LIST OF TASKS
a) In the blog post on Picard and liberalism, which episode does the writer offer as an example?
b) Transcribe the blog post on Picard and liberalism starting at "While I agree" and ending at "UFP's, various actions.".
c) Which Star Trek characters does the blog post on Picard and liberalism name? Give each character once.

Wednesday, December 23, 2009

Ethical Uprightness And Liberalism

I can't believe I'm jumping on this particular bandwagon. . .

Someone at NRO wrote something about Star Trek: The Next Generation, and all sorts of people are writing about it. A point missed - and it was a near thing, he almost got there - by Matt Yglesias concerns the question of the character of the Captain, Jean-Luc Picard. Now, I do not believe that the character traits of fictional persons, especially characters on on-going television series, are particularly interesting. Yet, since the subject is broached, I thought it might be important to note that I disagree almost entirely with Yglesias' characterization of Picard:
I think the right way to say this is that Picard is a conservative person living in a liberal socialist utopia. That’s not to say that he’s a closet version of an early 21st century American right-winger, someone who secretly yearns for the reintroduction of capitalism, religion, and the routine use of lethal violence. Instead, he’s a characterological conservative, someone who believes deeply in authority and tradition and who’s not inclined to subject the basic political values of the Federation to a lot of scrutiny.

While I agree that Picard is an ethical individual, it precisely because he is a typical liberal type that he spends quite a bit of time in many, many episodes engaged in a kind of weird philosophical scrutiny of his own, and by extension the UFP's, various actions.

Just one example of many: In the episode "I, Borg", Picard is confronted with the ethical dilemma of a captured Borg. His hatred and fear of the Borg, and by extension his sense of duty in the face of a mortal threat to the UFP creates a conflict when this Borg, Third of Five, discovers, among other things, that he is an "I" (some of the hokiest, and really stupid smarmy liberalism crops up in this episode, with Dr. Crusher gushing about how the Borg is "lonely"; that kind of sentimental anthropomorphism makes me cringe). Picard struggles with the decision of whether or not to return "Hugh" (his adopted name) to the collective with what amounts to a computer virus that would render the Borg unable to operate. As Hugh insists he does not wish to return, yet this is an opportunity to destroy the biggest threat the Federation has faced, what is Picard to do?

With Hugh deciding that, in fact, he will return, with the addition of his own discovered individuality as the new virus the conflict ceases to an extent. In the wake of eight years of Bush Administration conservative foreign policy, however, Picard's mental self-abuse on the entire issue of what to do with a problem like Hugh reveals that he is not, in fact, a conservative at all. A characteristically conservative individual would have sensed no conflict between his duty to the Federation and his duty to the abstract proposition that all individuals of whatever type are of intrinsic moral worth, to be protected and honored at all times. Shoot, Dick Cheney would have shot Hugh in the face and hopes some of that experience would spread through the collective. Instead of that, Picard struggles with the contradictory mandates, ethical to their core, of his sense of duty as a military officer serving a democratic government and his sense of duty to the individual the Borg has become. The resolution, while interesting, lets Picard off the hook of responsibility.

ENTRIES SUPPLIED

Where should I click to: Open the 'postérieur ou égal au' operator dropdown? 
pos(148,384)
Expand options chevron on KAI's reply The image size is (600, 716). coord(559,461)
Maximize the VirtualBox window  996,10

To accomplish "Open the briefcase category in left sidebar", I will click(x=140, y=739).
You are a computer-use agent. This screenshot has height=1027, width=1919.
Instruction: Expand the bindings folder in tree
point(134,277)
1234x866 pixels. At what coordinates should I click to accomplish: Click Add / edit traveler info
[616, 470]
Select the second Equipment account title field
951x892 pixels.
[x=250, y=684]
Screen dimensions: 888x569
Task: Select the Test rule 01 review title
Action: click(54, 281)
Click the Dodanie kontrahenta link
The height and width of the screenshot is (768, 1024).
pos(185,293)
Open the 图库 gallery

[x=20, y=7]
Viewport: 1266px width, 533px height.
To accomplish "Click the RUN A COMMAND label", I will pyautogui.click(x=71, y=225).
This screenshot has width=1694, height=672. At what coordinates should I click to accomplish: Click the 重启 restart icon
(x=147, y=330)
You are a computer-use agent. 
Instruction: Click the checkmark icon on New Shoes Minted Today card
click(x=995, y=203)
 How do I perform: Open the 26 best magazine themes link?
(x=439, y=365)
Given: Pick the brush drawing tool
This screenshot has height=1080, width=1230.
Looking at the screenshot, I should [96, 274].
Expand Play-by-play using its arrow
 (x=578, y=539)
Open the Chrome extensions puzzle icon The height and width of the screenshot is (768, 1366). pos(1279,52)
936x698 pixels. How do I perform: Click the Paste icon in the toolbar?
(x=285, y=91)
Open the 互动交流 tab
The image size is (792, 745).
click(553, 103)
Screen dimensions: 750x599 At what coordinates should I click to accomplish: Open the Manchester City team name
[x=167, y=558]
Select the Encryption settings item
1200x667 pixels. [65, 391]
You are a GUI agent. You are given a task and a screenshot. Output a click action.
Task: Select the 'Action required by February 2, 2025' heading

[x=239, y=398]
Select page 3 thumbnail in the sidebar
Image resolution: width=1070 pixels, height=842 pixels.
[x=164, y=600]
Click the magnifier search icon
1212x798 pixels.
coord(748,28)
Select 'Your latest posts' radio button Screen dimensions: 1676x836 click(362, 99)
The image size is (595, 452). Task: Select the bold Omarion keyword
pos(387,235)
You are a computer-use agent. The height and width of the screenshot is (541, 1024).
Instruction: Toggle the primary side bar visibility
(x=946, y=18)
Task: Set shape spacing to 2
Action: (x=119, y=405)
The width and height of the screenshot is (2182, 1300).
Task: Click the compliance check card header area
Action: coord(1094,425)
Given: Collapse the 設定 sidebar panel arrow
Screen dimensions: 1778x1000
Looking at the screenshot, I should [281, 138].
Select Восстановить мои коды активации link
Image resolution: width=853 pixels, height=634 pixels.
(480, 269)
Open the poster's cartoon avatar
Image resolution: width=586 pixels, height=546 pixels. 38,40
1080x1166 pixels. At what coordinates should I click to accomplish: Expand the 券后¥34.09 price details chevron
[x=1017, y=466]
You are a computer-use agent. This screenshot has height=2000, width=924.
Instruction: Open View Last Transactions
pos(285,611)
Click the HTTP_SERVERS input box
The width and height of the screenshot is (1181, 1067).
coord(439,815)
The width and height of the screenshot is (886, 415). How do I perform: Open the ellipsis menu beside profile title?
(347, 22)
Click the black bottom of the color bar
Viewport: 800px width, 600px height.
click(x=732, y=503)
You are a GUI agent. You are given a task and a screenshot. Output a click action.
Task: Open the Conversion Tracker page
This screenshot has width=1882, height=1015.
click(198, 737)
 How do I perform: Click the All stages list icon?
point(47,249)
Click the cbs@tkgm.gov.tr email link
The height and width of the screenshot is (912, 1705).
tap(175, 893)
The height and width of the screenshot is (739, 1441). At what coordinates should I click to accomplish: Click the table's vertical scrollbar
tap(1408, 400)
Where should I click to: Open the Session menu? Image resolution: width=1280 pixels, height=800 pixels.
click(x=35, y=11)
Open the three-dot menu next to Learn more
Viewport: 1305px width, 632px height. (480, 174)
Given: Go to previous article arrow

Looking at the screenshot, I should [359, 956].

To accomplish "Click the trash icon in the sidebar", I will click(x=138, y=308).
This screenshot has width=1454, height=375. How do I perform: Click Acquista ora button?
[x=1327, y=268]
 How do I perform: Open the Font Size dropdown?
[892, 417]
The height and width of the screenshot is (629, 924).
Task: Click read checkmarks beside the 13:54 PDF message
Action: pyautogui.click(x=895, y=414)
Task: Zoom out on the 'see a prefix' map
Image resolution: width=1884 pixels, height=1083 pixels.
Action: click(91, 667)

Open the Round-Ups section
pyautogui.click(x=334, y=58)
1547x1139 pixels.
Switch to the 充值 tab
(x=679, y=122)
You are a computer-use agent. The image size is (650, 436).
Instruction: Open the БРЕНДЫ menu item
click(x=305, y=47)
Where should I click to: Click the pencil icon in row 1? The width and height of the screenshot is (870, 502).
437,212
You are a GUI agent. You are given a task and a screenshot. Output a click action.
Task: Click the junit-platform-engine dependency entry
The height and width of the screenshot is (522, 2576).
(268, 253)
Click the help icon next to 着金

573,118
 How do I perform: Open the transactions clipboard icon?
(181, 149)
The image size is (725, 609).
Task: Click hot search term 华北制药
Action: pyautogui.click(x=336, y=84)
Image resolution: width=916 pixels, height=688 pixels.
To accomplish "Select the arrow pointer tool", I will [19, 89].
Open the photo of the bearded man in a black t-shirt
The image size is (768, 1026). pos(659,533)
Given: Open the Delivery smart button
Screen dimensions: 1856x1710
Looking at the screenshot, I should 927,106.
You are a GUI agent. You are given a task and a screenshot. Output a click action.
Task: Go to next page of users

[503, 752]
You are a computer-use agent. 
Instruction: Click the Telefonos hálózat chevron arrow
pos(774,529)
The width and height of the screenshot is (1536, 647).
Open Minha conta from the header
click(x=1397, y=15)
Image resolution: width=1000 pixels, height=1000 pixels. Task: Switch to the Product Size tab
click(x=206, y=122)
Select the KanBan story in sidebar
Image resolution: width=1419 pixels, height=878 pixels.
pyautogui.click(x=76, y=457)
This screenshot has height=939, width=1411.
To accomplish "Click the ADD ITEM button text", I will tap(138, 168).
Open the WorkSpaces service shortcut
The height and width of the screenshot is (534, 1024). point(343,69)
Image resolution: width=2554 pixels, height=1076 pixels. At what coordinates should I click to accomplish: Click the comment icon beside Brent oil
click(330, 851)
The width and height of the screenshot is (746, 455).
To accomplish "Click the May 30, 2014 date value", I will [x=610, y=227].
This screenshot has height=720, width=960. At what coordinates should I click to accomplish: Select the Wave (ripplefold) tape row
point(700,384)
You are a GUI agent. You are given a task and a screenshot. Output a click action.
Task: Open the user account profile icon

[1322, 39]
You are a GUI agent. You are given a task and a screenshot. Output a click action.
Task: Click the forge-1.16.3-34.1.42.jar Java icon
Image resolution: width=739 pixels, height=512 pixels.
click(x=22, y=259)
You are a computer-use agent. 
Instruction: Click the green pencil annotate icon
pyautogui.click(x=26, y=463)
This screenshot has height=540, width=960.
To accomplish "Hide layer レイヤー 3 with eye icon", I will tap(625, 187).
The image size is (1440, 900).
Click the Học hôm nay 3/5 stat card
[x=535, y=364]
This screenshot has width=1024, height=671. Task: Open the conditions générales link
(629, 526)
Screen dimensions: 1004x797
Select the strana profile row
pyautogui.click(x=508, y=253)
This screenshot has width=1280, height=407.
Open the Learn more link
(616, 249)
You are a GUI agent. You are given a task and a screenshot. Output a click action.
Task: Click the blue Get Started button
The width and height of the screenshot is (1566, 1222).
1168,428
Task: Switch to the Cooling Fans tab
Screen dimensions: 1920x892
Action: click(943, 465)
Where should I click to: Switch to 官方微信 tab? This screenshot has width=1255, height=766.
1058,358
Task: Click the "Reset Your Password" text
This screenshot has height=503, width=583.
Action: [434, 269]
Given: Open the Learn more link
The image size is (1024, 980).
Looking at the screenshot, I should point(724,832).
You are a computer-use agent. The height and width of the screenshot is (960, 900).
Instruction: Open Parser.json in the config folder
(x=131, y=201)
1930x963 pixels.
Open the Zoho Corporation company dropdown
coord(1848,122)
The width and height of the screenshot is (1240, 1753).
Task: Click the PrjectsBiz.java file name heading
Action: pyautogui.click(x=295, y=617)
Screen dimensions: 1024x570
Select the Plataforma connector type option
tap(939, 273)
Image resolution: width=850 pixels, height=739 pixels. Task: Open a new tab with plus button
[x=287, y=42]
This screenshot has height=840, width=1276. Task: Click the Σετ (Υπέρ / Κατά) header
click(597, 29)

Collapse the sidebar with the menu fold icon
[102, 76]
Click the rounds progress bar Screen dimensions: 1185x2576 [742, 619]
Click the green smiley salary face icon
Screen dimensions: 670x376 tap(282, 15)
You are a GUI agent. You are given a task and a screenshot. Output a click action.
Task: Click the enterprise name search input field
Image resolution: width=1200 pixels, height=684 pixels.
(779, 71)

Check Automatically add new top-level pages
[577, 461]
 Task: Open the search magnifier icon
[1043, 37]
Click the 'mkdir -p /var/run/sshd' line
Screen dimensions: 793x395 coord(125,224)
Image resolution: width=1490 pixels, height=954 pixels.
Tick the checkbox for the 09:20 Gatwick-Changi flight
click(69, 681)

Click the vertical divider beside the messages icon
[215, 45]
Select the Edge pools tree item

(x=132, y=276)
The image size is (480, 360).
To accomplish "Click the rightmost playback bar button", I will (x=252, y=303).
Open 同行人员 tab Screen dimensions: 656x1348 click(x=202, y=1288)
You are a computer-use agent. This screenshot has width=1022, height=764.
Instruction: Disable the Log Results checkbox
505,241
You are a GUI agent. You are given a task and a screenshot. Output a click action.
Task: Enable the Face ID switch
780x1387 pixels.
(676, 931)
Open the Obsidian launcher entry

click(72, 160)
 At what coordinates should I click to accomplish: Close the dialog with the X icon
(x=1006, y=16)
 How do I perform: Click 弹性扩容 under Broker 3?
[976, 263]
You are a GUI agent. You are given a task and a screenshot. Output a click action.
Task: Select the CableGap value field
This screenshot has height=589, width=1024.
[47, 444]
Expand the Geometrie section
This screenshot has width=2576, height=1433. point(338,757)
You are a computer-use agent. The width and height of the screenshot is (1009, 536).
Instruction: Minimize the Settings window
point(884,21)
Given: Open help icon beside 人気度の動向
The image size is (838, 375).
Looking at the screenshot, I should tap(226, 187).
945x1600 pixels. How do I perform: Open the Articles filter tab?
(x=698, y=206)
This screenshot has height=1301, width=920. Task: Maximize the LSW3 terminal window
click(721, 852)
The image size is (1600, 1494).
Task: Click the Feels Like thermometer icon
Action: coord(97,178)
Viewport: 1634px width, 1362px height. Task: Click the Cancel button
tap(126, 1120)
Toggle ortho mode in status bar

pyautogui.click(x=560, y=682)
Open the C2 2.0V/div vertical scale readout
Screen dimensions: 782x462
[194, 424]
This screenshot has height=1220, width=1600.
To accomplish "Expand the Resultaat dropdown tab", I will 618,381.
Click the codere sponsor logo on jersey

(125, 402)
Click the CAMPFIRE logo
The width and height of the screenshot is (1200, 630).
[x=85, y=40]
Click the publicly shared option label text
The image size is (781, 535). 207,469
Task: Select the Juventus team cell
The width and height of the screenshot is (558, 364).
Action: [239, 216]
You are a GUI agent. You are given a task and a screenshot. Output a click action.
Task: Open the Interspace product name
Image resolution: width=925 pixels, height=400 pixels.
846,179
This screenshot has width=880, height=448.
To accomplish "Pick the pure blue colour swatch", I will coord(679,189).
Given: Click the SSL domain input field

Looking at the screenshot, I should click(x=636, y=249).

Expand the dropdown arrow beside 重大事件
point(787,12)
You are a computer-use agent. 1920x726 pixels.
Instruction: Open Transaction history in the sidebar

ANSWERS FOR EACH ITEM
a) "I, Borg"

b)
While I agree that Picard is an ethical individual, it precisely because he is a typical liberal type that he spends quite a bit of time in many, many episodes engaged in a kind of weird philosophical scrutiny of his own, and by extension the UFP's, various actions.

c) Jean-Luc Picard; Dr. Crusher; Hugh (also called Third of Five)